Basically when a thread is awakened, all it knows is that there might be work units for it to consume, but there might not (another thread might have consumed them).
So the sequence of events that occurs when pthread_cond_signal() is called is:
the system will wake one or more threads waiting on the condition
all the threads that are awakened will then try to acquire the mutex - only one of them can acquire it at any particular moment, since that's the purpose of a mutex
that thread will then proceed, perform the work in the while (avail > 0) loop, then will release the mutex
at that point one of the other threads that were previously woken up will acquire the mutex and work the same loop, then release the mutex. Generally, there will be no work units available anymore (since the first thread would have consumed all of them), but if another thread had added an additional unit (or more), then this thread would handle that work
the next thread will acquire the mutex and perform that same set of logic
pthread_cond_wait() has to acquire given mutex once signaled/woken up. If another thread wins that race, the function blocks until the mutex is released. So from the application point of view it doesn't return until current thread holds the mutex. The wait is always done in a loop (while (avail == 0) { ... above) to make sure that application condition we are waiting for still holds (buffer not empty, more work available, etc.)
Hope this helps.
The thread that lost the contest wakes up once the mutex is unlocked, checks the condition again, then goes to sleep on the condition variable.
When any of them returns from pthread_cond_wait() it automatically claims the mutex.
Ah, but it doesn't. Not "automatically", that is, depending on what "automatically" means. You might be confused by the "atomic" semantics of pthread_cond_wait; but that semantics is played out on the entry side: a thread is somehow registered for waiting on the condition before giving up the mutex, so that there isn't any window during which the thread no longer has the mutex, and is not yet waiting on the variable.

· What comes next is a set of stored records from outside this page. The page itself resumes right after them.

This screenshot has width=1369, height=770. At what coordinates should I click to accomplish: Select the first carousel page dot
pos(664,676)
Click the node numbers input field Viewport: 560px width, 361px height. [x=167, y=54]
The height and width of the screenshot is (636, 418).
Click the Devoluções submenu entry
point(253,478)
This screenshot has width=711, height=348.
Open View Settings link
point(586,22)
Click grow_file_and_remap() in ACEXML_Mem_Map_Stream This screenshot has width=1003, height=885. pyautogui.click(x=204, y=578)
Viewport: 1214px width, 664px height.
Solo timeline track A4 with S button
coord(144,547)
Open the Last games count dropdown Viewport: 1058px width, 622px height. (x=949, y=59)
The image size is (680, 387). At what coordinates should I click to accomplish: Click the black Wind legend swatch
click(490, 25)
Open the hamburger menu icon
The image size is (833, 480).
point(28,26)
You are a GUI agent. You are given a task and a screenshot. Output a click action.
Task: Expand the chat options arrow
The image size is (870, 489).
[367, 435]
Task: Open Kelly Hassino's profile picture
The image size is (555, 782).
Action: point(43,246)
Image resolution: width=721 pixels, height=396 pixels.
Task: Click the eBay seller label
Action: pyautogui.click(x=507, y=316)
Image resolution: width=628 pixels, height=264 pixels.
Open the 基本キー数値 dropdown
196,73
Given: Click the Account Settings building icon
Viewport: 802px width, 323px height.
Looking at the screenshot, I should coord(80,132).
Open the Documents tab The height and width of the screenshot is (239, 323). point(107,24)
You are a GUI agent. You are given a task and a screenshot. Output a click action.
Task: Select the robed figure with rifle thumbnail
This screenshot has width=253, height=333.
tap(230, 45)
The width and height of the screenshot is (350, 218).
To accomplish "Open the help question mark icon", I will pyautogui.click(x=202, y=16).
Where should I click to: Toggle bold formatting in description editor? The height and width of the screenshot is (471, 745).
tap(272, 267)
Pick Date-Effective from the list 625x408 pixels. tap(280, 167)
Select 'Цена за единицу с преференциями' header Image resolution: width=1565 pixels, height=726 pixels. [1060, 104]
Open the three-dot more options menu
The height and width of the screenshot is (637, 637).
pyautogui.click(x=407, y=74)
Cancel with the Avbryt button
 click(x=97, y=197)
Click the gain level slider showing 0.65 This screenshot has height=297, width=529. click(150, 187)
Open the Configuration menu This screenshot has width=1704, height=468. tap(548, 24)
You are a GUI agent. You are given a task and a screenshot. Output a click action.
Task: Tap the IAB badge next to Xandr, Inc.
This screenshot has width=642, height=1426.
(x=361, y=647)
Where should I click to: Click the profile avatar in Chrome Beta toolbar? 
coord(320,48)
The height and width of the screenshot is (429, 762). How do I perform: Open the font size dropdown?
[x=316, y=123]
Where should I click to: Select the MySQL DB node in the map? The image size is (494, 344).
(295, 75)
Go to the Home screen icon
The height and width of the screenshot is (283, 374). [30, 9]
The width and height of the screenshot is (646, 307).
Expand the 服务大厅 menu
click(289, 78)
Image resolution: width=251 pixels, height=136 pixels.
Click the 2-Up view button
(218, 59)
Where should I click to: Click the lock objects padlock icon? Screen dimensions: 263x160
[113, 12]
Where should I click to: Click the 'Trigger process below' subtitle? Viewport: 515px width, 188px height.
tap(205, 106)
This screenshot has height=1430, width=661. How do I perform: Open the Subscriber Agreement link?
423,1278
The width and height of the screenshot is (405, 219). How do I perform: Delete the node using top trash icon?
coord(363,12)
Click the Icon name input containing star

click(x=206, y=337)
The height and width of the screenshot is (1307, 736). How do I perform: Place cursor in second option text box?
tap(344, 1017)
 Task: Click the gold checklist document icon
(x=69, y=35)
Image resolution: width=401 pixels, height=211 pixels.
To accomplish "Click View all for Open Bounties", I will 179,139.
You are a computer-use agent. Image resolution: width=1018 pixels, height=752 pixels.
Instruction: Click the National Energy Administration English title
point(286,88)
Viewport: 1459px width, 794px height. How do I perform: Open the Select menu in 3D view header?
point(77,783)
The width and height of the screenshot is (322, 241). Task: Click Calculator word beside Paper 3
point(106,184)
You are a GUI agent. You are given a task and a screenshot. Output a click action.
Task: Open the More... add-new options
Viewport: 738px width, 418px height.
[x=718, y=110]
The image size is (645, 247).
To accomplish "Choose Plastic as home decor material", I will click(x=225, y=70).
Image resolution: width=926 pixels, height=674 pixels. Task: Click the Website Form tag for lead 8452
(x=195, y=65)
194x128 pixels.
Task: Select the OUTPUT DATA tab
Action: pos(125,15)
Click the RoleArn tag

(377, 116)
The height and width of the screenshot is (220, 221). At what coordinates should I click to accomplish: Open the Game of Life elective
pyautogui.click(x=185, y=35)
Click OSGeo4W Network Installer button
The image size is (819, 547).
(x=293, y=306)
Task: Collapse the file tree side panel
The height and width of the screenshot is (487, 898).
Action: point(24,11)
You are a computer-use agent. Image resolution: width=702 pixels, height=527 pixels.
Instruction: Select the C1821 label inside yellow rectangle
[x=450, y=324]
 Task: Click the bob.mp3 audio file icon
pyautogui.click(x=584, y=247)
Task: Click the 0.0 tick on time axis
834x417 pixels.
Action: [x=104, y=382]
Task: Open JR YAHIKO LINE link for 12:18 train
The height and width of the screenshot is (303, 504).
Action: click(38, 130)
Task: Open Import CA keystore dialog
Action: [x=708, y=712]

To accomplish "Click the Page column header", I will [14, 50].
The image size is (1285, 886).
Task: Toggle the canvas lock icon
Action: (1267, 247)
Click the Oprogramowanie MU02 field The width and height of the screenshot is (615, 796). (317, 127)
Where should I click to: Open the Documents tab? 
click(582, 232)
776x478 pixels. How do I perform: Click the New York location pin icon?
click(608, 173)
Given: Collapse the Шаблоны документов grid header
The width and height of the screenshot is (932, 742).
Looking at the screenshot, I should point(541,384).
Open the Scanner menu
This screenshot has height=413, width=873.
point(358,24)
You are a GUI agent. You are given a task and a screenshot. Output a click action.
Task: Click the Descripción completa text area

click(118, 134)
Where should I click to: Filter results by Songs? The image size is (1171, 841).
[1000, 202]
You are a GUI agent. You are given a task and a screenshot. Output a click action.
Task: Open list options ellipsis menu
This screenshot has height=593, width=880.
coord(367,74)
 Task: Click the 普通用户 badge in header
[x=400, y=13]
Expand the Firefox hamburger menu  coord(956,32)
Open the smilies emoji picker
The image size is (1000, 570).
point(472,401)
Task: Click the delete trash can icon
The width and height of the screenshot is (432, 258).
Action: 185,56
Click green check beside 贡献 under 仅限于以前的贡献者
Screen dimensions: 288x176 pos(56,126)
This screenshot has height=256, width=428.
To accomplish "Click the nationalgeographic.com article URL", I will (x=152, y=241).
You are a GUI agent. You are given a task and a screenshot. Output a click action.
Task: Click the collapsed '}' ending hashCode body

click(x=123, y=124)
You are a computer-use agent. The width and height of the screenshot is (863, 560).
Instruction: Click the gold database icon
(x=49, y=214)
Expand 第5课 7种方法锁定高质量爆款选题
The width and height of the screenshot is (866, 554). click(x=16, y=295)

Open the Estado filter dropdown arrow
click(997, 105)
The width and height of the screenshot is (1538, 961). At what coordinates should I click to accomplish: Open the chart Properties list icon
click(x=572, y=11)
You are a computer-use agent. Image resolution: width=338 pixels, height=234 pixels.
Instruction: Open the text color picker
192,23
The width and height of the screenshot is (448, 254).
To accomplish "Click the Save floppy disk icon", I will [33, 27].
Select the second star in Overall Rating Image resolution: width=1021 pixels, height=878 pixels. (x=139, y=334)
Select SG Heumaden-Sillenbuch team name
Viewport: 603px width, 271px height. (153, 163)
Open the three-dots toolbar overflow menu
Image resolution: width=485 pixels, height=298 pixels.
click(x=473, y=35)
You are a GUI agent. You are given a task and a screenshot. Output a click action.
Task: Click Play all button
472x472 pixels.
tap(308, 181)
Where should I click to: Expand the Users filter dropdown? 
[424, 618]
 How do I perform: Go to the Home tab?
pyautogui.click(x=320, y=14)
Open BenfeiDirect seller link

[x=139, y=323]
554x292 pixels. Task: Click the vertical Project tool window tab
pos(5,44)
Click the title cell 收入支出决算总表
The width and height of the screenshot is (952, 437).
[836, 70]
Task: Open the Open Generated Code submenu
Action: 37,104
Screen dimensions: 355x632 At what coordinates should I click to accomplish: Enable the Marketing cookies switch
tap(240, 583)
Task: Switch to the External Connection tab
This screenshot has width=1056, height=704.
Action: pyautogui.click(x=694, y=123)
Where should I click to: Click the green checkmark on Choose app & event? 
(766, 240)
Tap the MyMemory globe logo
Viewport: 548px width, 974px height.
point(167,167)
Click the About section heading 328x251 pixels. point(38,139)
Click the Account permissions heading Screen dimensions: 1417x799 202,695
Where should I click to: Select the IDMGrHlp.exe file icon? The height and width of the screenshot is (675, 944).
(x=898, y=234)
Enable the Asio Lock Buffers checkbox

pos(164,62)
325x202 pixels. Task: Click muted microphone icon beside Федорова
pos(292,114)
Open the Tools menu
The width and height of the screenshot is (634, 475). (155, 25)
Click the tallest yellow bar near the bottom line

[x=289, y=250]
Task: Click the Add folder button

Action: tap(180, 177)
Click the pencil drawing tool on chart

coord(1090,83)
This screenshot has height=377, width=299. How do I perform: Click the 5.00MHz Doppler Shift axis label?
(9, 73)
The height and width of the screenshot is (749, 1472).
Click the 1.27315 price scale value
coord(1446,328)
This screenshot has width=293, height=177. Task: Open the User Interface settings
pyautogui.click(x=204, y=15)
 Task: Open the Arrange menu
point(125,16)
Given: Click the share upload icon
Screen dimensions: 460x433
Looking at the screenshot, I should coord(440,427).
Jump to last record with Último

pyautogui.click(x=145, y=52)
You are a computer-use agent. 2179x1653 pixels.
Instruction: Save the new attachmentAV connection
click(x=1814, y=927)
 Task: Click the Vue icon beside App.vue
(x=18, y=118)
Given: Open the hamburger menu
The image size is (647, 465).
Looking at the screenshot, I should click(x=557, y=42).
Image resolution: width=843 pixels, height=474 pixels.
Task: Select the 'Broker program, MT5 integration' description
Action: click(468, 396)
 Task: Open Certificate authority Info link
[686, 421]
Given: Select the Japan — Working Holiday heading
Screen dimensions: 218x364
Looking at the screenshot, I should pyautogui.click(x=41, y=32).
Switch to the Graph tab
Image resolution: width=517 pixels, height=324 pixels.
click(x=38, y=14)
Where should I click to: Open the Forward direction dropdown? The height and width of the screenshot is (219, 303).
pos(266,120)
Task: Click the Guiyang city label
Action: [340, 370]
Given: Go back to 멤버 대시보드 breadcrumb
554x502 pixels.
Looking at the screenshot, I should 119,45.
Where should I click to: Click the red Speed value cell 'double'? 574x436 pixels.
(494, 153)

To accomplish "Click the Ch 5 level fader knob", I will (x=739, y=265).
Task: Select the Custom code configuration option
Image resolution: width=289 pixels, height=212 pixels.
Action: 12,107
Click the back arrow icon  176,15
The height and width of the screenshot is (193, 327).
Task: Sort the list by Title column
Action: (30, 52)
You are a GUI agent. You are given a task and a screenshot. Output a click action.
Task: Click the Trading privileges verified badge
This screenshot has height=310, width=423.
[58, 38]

Each thread which returns from pthread_cond_wait has to acquire the mutex and therefore contend for it. Those which lose the race for the mutex have to block on the mutex, similarly as if they called pthread_mutex_lock.
The way the mutex is acquired on exit from pthread_cond_wait can be modeled as a regular pthread_mutex_lock operation. Essentially, the threads have to queue up on the mutex in order to exit. Each thread which acquires the mutex then returns from the function; the others have to wait until that thread gives up the mutex before they are allowed to return.
No thread woken up by the signal gets the mutex "automatically", in the sense of somehow being transferred ownership due to special eligibility. Firstly, on a multiprocessor, a woken thread can lose the race to a thread already running on another processor which snatches the mutex, if it is available, or else queue to wait on the mutex ahead of the thread which received the signal. Secondly, the thread which calls pthread_cond_signal may itself not have given up the mutex, and may continue to hold it indefinitely, which means that all the woken threads will queue up on a mutex lock operation and none will emerge from pthread_mutex_lock until that thread gives up the mutex.
All that is "automatic" is that the pthread_cond_wait operation doesn't return until acquiring the mutex again, and so the application doesn't have to take the step to acquire the mutex.